# [Information given]
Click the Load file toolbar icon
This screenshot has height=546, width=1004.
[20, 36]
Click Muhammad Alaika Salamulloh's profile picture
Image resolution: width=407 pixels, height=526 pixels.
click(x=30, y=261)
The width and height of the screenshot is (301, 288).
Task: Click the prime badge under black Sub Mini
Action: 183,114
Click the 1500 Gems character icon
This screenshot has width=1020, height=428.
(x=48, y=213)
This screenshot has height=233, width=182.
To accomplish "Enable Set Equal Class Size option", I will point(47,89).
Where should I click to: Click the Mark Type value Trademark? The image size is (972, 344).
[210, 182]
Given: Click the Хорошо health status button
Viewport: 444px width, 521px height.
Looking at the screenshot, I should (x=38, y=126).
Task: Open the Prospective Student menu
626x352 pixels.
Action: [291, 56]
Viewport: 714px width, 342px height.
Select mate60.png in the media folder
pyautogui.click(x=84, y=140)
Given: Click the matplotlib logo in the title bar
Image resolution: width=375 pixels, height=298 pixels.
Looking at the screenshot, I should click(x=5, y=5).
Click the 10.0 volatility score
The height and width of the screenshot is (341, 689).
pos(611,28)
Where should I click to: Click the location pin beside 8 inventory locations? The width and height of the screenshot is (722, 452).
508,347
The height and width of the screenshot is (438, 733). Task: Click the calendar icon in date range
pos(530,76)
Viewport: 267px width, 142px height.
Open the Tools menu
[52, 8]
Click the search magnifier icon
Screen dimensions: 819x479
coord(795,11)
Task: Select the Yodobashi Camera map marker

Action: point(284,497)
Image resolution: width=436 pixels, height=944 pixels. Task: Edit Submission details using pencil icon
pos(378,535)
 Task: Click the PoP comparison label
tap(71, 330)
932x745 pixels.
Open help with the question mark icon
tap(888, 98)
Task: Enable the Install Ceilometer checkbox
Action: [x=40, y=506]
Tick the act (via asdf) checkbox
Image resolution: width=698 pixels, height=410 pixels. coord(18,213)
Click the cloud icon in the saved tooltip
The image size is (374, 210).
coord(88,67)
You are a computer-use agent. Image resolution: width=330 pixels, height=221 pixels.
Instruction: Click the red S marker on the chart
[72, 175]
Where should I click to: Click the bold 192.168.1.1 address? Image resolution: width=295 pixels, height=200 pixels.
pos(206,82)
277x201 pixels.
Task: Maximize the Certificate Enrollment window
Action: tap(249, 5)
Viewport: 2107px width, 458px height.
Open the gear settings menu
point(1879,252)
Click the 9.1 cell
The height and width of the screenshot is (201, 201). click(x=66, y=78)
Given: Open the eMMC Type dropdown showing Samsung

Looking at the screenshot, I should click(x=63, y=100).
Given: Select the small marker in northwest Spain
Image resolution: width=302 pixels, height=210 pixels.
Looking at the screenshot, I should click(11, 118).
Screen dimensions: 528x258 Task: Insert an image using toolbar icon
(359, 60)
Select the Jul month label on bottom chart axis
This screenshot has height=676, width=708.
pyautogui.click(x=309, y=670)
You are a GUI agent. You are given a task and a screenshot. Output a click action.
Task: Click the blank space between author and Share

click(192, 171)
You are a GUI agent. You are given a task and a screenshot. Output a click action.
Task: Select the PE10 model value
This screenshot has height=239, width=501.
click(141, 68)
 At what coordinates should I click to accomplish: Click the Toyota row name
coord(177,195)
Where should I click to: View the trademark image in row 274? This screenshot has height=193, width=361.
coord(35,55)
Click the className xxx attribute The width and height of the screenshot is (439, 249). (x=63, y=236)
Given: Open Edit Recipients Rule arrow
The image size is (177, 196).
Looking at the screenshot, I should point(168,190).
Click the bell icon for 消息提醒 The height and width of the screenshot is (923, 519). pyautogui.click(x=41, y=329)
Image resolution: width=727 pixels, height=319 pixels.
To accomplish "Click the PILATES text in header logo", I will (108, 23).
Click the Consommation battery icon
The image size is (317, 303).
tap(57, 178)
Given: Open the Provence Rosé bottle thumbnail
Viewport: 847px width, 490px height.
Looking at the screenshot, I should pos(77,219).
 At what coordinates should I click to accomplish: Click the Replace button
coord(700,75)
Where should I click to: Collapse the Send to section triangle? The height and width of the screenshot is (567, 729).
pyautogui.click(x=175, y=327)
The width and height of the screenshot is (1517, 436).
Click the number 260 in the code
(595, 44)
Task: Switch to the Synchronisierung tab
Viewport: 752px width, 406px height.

# [Instructions for the task]
Once more, give all the records exactly as they were written.

# [Result]
Click the Load file toolbar icon
This screenshot has height=546, width=1004.
[20, 36]
Click Muhammad Alaika Salamulloh's profile picture
Image resolution: width=407 pixels, height=526 pixels.
click(x=30, y=261)
The width and height of the screenshot is (301, 288).
Task: Click the prime badge under black Sub Mini
Action: 183,114
Click the 1500 Gems character icon
This screenshot has width=1020, height=428.
(x=48, y=213)
This screenshot has height=233, width=182.
To accomplish "Enable Set Equal Class Size option", I will point(47,89).
Where should I click to: Click the Mark Type value Trademark? The image size is (972, 344).
[210, 182]
Given: Click the Хорошо health status button
Viewport: 444px width, 521px height.
Looking at the screenshot, I should (x=38, y=126).
Task: Open the Prospective Student menu
626x352 pixels.
Action: [291, 56]
Viewport: 714px width, 342px height.
Select mate60.png in the media folder
pyautogui.click(x=84, y=140)
Given: Click the matplotlib logo in the title bar
Image resolution: width=375 pixels, height=298 pixels.
Looking at the screenshot, I should click(x=5, y=5).
Click the 10.0 volatility score
The height and width of the screenshot is (341, 689).
pos(611,28)
Where should I click to: Click the location pin beside 8 inventory locations? The width and height of the screenshot is (722, 452).
508,347
The height and width of the screenshot is (438, 733). Task: Click the calendar icon in date range
pos(530,76)
Viewport: 267px width, 142px height.
Open the Tools menu
[52, 8]
Click the search magnifier icon
Screen dimensions: 819x479
coord(795,11)
Task: Select the Yodobashi Camera map marker

Action: point(284,497)
Image resolution: width=436 pixels, height=944 pixels. Task: Edit Submission details using pencil icon
pos(378,535)
 Task: Click the PoP comparison label
tap(71, 330)
932x745 pixels.
Open help with the question mark icon
tap(888, 98)
Task: Enable the Install Ceilometer checkbox
Action: [x=40, y=506]
Tick the act (via asdf) checkbox
Image resolution: width=698 pixels, height=410 pixels. coord(18,213)
Click the cloud icon in the saved tooltip
The image size is (374, 210).
coord(88,67)
You are a computer-use agent. Image resolution: width=330 pixels, height=221 pixels.
Instruction: Click the red S marker on the chart
[72, 175]
Where should I click to: Click the bold 192.168.1.1 address? Image resolution: width=295 pixels, height=200 pixels.
pos(206,82)
277x201 pixels.
Task: Maximize the Certificate Enrollment window
Action: tap(249, 5)
Viewport: 2107px width, 458px height.
Open the gear settings menu
point(1879,252)
Click the 9.1 cell
The height and width of the screenshot is (201, 201). click(x=66, y=78)
Given: Open the eMMC Type dropdown showing Samsung

Looking at the screenshot, I should click(x=63, y=100).
Given: Select the small marker in northwest Spain
Image resolution: width=302 pixels, height=210 pixels.
Looking at the screenshot, I should click(11, 118).
Screen dimensions: 528x258 Task: Insert an image using toolbar icon
(359, 60)
Select the Jul month label on bottom chart axis
This screenshot has height=676, width=708.
pyautogui.click(x=309, y=670)
You are a GUI agent. You are given a task and a screenshot. Output a click action.
Task: Click the blank space between author and Share

click(192, 171)
You are a GUI agent. You are given a task and a screenshot. Output a click action.
Task: Select the PE10 model value
This screenshot has height=239, width=501.
click(141, 68)
 At what coordinates should I click to accomplish: Click the Toyota row name
coord(177,195)
Where should I click to: View the trademark image in row 274? This screenshot has height=193, width=361.
coord(35,55)
Click the className xxx attribute The width and height of the screenshot is (439, 249). (x=63, y=236)
Given: Open Edit Recipients Rule arrow
The image size is (177, 196).
Looking at the screenshot, I should point(168,190).
Click the bell icon for 消息提醒 The height and width of the screenshot is (923, 519). pyautogui.click(x=41, y=329)
Image resolution: width=727 pixels, height=319 pixels.
To accomplish "Click the PILATES text in header logo", I will (108, 23).
Click the Consommation battery icon
The image size is (317, 303).
tap(57, 178)
Given: Open the Provence Rosé bottle thumbnail
Viewport: 847px width, 490px height.
Looking at the screenshot, I should pos(77,219).
 At what coordinates should I click to accomplish: Click the Replace button
coord(700,75)
Where should I click to: Collapse the Send to section triangle? The height and width of the screenshot is (567, 729).
pyautogui.click(x=175, y=327)
The width and height of the screenshot is (1517, 436).
Click the number 260 in the code
(595, 44)
Task: Switch to the Synchronisierung tab
Viewport: 752px width, 406px height.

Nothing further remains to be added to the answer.